Barry Thomas

Experiments in Machine Vision

In between technical writing contracts I wrote Android apps. My first was a free STL file viewer which was used by thousands of engineers, modellers and designers, all over the world. I wrote mainly in Java, dropping into C/C++ where speed demanded or to use a library like OpenCV.

My next project was in the field of machine vision. This is a dynamic and growing area of work, used in automotive systems, robotics, the military, medicine, manufacturing and a wide range of other sectors.

The app used an open source machine vision library, OpenCV, to process frames from the device's video camera. The app took the video feed frame by frame, processed the data and overlaid the results onto the frame before displaying it on the screen.

The app displayed the results of the following processes:

Source Code

I offer snippets of source code here. The code is based on the sample apps which come with the Android OpenCV 2.4.4 library. The snippets I provide can be dropped into those apps with a bit of work to define some added variables and support methods.

Click on any thumbnail to see the original screen capture. The images were taken from a Nexus 4 (1280 x 768 resolution) using the front camera.

Frame rate: The frame rate is displayed on the screen when viewing the video feed. Some of these processes are very computation-intensive and your Android device is unlikely to be as fast as your desktop computer (unless the latter was built in 1990). However, in all modes the rate improves as the lighting of the scene gets brighter. Use the app in the best lighting available and the frame rate improves significantly.

Canny Edge Detector

Many processes and tools in the OpenCV library use an edge detector process as their first step. When the edges in the video frame have been identified, the features in that image can more readily be identified and used. This mode simply uses the Canny algorithm to process each frame and displays it on the screen.

Hough Circle Detector

The Hough algorithm is used here to detect circular features in the (Canny processed) frame, and then draws a red circle at that location and shows the centre of the circle with a cross. The maximum number of circles outlined is 10 but this can be changed in the code.

Hough Line Detector

Colour Range: Contour Mapper

This process converts the (BGR) frame to HSV, finds all areas of the image where the hue is more or less yellow (values are 'in range'), creates a bit mask of those areas, finds the contours of the areas, creates an approximate polygon for each and overlays them on the original image.

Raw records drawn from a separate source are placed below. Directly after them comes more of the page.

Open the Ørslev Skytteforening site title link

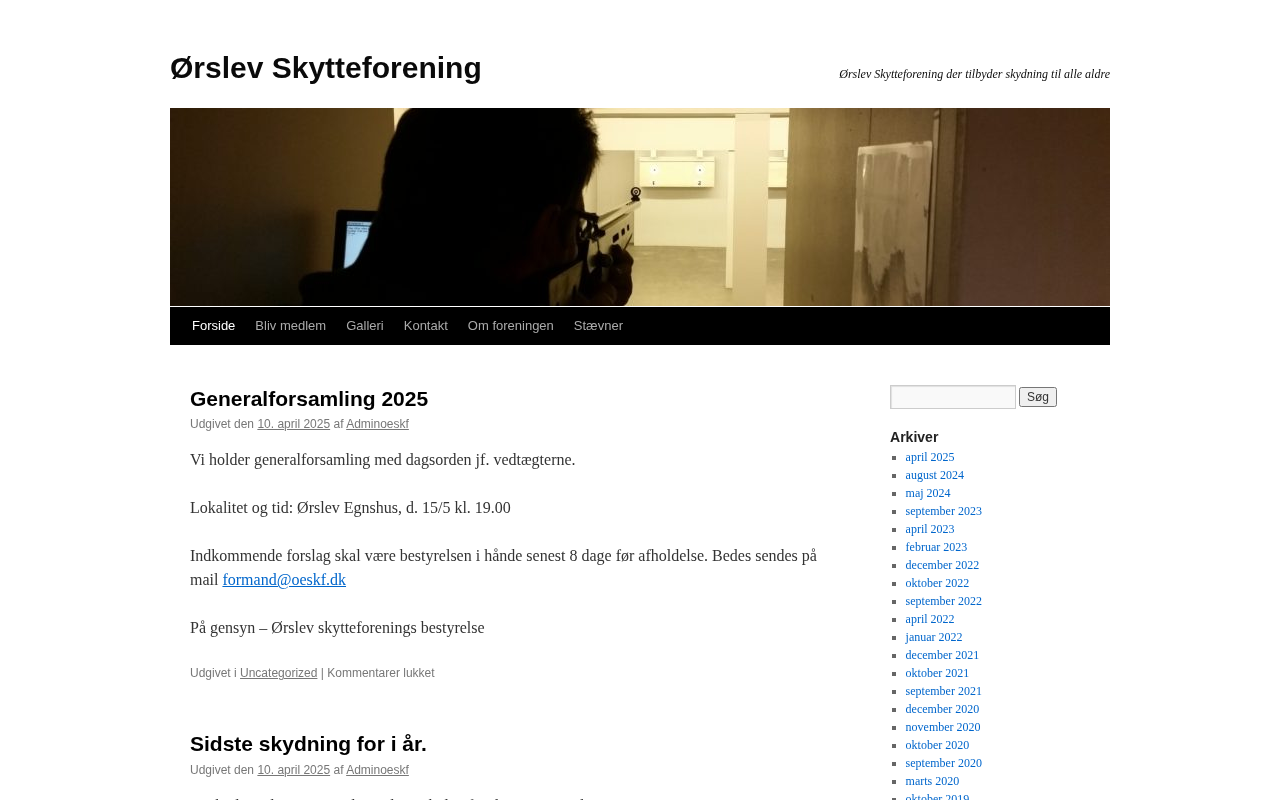click(x=326, y=68)
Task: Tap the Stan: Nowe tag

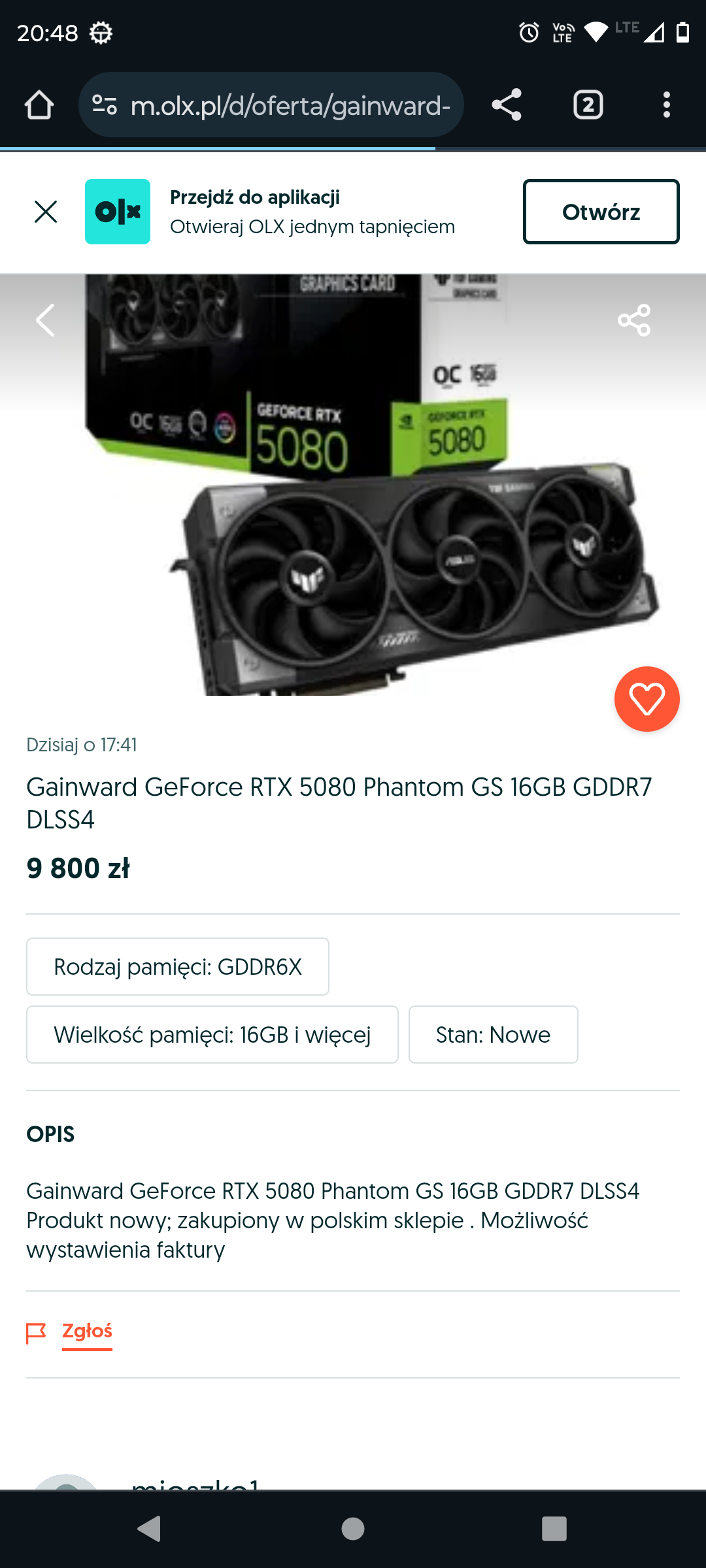Action: click(494, 1035)
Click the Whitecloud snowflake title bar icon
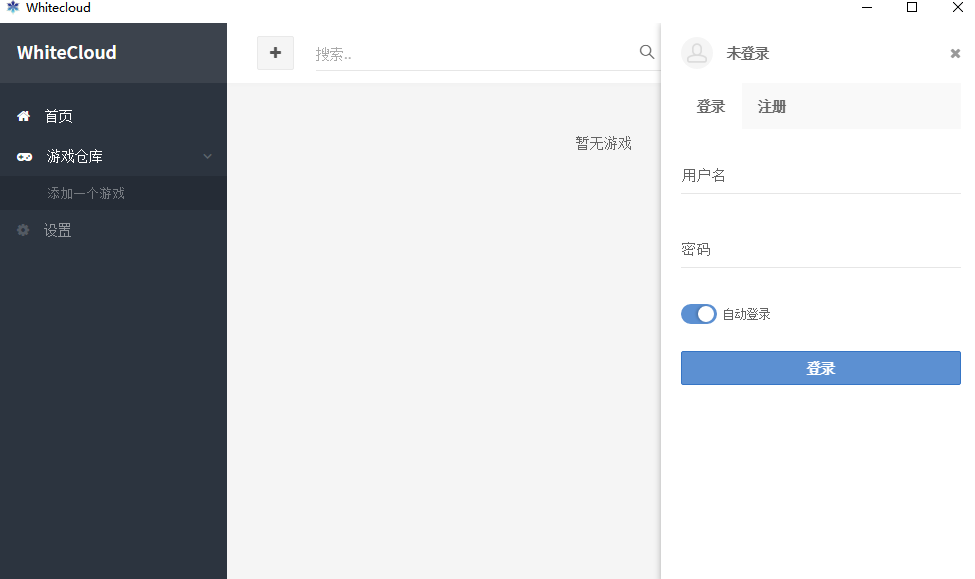The image size is (975, 579). pos(13,8)
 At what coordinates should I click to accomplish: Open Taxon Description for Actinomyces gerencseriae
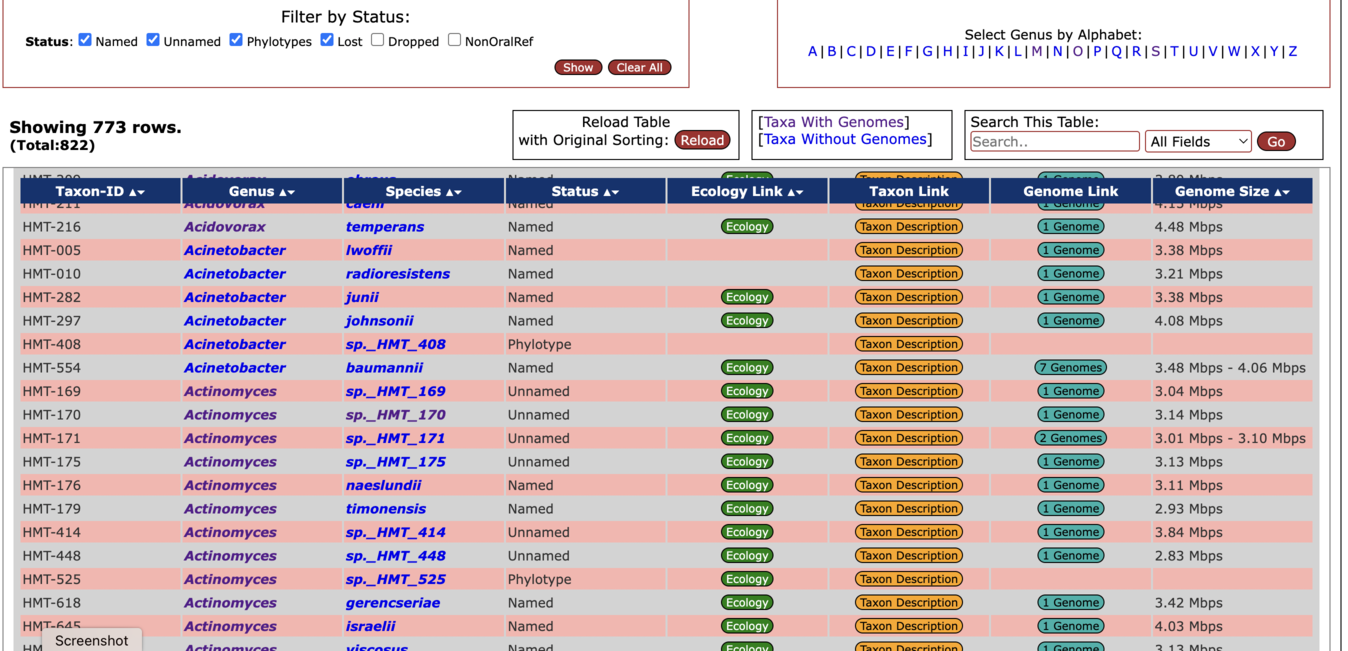[908, 603]
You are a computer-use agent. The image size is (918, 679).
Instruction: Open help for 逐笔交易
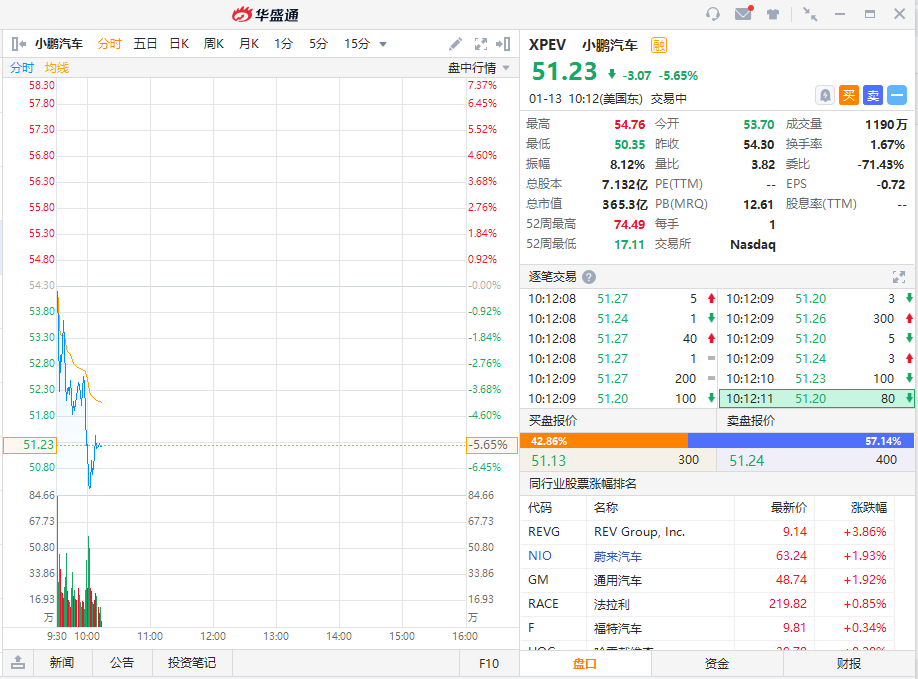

Colour Range: Quadrilaterals

This process carries out the same process as that above, but at the final step checks the contours to see if any are quadrilateral. If so it outlines the contour and draws the diagonals.

Face detection

The Haar cascade used in the app recognises only frontal views, not profile. Having identified a number of faces in the frame the app draws a rectangle over the main features. The largest face is copied to the top left of the screen. If that face is markedly different to the previous largest face it is saved to the SD card of the device. As you scan around a number of faces, you should get one or two saved copies of each face seen.

Good-Features-To-Track

This process is used as first step in a number of other MV procedures. The frame is searched for 'corners', prominent features of the image which are likely to be strong candidates for things to track from one frame to the next, or used when calculating optical flow.

Optical Flow

Uses Optical Flow to compare strong features in each frame with those in the next, then draws a line between matching points in each frame, overlaid on the most recent image.